Now we can look at the premises presented above and see why they don't tell the whole story:
  • CC presents the premise of a person who is denied health care insurance at a cost that is not affordable.  
  • CC seems to ask whether we are putting prices on lives here. My response is to ask who is doing the putting and whose lives are at stake.  His question seems to imply that we, the voters, are in the position of deciding and that we are, in effect murdering people, if we do not vote for universal health coverage.
  • Given that he's asked me to set aside the history of government action that has led to the current state of the cost of health care insurance, I would have to accept his premise as a given.  Health insurance is just expensive , we don't know why.
  • But it is not a given.  The cost and availability of medical care and of insurance for medical catastrophes is a dynamic economic issue with supplies and demands capable of shifting with the economy unless government regulations act to make them more static.
    • Supply factors can depend on existing supplies: Number of pharmaceuticals producing new drugs, Number of surgeons/doctors/nurses/etc.  Number of hospitals/doctors offices/etc. 
    • Supply factors are altered by profitability: Are they people in the medical fields permitted to make a profit?  Do they make a large profit?  If yes, expect more competitors unless there are licensing and regulatory requirements that prevent new entrants.  If costs are being held down by price control, expect people to leave the field (retire early), and few new entrants.
    • Demand factors are related to Insurance Risk Transfers: How much does it cost out of pocket to go to the doctor?  How much does it cost to get drugs?  How much does it cost to get certain drugs over other drugs?
    • ...and to Insurance Risk Reduction: Can the insurance company charge more or deny coverage to steer people toward less risky behaviors?
  • It is important not to forget that in economics prices serve to permit a decentralization of intensive information and creates a division of labor in a society and relays information to people that a given good/service is highly valued and that there is room for more competitors and innovation where there are large margins.  This mechanism is what enforces the strict efficiency and the resultant innovation which results in low prices and wide availability.
So the final question is whether I may properly consider this to be putting a monetary value on a human life.
  • I think the answer is yes if you are the ill person: Price, no object.  
  • As to the question of whether putting a price on (buy/sell) medical services is putting a price on human life?  Medicine is about fighting disease, which might otherwise kill you.  Because you trade for medical services, you have to put a price on it.  This is what makes medicine possible in a free society.
    • We can't pay these people enough if they save our lives.  They should be compensated for their years in school (or years of research and failed clinical studies).  Only they can determine what level of compensation is fair (on a free market).
    • It isn't human lives here that are being priced, it is the question of what is being researched and developed?  What areas are under-supplied?  What areas are over-supplied?

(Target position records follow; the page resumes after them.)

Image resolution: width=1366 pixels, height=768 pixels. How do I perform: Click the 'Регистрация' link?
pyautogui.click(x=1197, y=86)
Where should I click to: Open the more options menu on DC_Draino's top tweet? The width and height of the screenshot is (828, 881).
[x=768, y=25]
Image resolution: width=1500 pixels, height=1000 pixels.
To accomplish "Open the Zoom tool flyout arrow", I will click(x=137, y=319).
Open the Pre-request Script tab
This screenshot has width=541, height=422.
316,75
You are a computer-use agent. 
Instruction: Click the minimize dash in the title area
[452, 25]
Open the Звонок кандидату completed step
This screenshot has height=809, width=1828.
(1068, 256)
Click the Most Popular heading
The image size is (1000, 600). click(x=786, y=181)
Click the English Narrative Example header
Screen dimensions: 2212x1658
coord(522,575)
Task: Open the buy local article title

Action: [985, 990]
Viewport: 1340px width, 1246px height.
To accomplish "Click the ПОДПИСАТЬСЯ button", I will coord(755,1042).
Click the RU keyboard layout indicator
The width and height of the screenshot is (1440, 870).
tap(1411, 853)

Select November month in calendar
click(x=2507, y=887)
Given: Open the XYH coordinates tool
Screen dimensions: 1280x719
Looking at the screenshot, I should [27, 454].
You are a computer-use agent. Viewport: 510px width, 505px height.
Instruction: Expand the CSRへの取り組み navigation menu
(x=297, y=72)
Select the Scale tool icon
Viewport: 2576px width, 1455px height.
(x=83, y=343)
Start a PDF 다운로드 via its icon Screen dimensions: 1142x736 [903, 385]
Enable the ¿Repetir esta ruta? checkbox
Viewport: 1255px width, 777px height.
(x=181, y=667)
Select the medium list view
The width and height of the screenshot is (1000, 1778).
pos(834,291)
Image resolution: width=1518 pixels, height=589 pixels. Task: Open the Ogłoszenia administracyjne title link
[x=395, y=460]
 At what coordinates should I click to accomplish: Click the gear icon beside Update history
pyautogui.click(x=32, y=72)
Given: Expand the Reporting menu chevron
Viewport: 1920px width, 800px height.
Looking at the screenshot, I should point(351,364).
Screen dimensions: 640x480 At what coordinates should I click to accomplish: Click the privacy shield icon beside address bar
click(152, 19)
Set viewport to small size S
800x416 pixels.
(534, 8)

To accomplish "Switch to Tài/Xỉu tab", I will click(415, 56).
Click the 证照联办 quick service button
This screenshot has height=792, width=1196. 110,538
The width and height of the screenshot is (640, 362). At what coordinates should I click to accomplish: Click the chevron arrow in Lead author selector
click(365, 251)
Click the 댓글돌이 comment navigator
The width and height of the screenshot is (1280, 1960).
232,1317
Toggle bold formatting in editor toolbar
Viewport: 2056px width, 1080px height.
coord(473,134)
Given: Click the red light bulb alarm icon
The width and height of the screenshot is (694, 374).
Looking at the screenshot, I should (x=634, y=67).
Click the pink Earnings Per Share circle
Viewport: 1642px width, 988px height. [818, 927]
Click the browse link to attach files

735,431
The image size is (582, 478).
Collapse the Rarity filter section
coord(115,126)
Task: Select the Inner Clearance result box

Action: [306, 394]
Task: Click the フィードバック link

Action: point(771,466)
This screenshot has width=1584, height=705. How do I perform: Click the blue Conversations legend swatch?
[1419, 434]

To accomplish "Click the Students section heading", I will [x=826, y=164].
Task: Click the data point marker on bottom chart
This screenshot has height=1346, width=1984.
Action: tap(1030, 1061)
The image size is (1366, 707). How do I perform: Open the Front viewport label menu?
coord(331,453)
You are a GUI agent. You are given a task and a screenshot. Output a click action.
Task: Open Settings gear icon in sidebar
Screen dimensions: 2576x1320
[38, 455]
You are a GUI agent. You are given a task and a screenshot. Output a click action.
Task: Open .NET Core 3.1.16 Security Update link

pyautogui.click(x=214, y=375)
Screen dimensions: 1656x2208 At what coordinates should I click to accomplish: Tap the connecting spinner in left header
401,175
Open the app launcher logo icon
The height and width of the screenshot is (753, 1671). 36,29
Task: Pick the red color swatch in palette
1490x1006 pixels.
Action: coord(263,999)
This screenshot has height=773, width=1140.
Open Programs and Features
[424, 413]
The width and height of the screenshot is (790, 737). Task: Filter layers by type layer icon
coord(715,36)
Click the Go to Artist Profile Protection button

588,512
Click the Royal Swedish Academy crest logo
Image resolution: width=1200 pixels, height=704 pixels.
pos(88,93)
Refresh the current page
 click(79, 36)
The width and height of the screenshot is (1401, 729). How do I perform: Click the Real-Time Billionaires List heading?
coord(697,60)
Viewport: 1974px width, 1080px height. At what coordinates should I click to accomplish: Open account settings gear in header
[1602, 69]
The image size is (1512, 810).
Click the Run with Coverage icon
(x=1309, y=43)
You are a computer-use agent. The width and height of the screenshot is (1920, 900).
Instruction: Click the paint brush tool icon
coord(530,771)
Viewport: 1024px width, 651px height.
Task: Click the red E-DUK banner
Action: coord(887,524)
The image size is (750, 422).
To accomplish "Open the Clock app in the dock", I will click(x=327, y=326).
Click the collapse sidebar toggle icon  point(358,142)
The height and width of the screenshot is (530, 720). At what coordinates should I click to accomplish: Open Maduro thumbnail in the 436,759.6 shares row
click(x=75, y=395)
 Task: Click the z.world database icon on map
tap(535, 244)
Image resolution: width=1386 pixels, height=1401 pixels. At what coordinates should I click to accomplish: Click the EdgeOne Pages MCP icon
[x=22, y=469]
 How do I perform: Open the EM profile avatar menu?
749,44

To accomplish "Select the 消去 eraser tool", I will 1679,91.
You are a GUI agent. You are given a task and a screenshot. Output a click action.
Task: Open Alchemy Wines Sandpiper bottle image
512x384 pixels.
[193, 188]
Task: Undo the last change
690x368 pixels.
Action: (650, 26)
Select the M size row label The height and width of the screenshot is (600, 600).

    • If something is under-supplied, the price will be high.  This may lead to more production/research/entrants in that field if regulations do not interfere.
    • If something is over-supplied, the price will be low.  This will cause people to find more profitable areas of the medical field or some other field.
    • Important principle here: prices (and profits) are a communications tool in an economy as to where scarce resources are valued.
    • A return to a free market would bring competition, rewarding efficiency and innovation, thus making medical goods and services cheap and plentiful.